What I know about myself:

  • I'm valuable because I'm a daughter of God and a sister in Christ.  This isn't going to change that.
  • Feeling accomplished through hard work puts me in a confident mood. This makes it easier for me to interact with and be friendly with others.  Being more friendly and joyful with others means more people who might hear/see the Gospel.
  • Slip-ups tend to make me feel discouraged. Which is why I'm so fortunate for my next point...
  • I have an extremely supportive husband.
  • I'm not terribly unhealthy or heavy now, but my habits with sugar could become dangers to my future health. I want to establish good practices with my relationship with food and my body before I have children.
  • I'm an athlete and I thrive on competition. This is a competition with my alternative choices.
  • I have a sugar addiction and a family history of diabetes.
This is not a cold turkey, GET HEALTHY RIGHT NOW process, it should be known. There are already a lot of key steps I have taken in the last few years.

My current habits:

  • Working out (running on the treadmill) 4 to 5 times per week and logging those miles on RunningAhead.
  • Tracking my food on MyFitnessPal on and off since November.
  • Measuring my food (literally pulling out the measuring cups, tablespoons, or digital scale), knowing the nutritional information for a lot of the foods I eat regularly.
  • I gave up fried food and soda in 2012.  The vast majority of my meals come from home (not restaurants) and are simple foods.  I also tend to order soup or salad when I go to a restaurant (because making salads can be a pain in the patooty and if someone else will make it for me, I's gunna eats it).
  • No artificial of two weeks ago. Not even in my coffee (cream only in this addict's cup). This was a drastic switch after learning about our body's reaction to sweetener.  The nutshell understanding is: our body craves sugar and when you give it sweetener, it isn't fooled, though it thanksyouverymuch for the flavor.  It increases your sugar craving to drive home the point, "YOU CAN'T FOOL ME! GIVE ME THE SWEET STUFF."
Though weight loss is not my primary goal (mostly because I know if this is strictly about weight loss, I'm not going to succeed), switching out starches with plants has already had an impact.  I would love some advice from those who succeed in meditating on Christ in prayer during their workouts, because this is lacking from my routine.

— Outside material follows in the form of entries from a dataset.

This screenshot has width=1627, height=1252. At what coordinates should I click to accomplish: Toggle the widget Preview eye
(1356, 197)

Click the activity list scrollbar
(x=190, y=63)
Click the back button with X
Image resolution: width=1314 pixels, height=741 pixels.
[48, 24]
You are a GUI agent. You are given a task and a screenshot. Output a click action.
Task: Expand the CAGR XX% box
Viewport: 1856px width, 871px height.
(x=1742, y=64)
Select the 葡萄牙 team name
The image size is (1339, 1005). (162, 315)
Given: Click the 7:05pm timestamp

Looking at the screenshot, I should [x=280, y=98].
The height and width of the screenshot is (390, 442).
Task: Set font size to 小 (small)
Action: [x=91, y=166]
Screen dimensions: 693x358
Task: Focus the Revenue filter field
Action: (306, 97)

Again, I ask, accountability partners, y'all?


Liesl said...

I do declare with my Liesl authority that this is not vain, lame, or self-serving!

I need an accountability partner too. I want to be more motivated to run, and I need to make better eating choices. I don't eat a lot but I tend to choose not the best things!

Elizabeth said...

@Liesl - consider yourself accountability partner'd!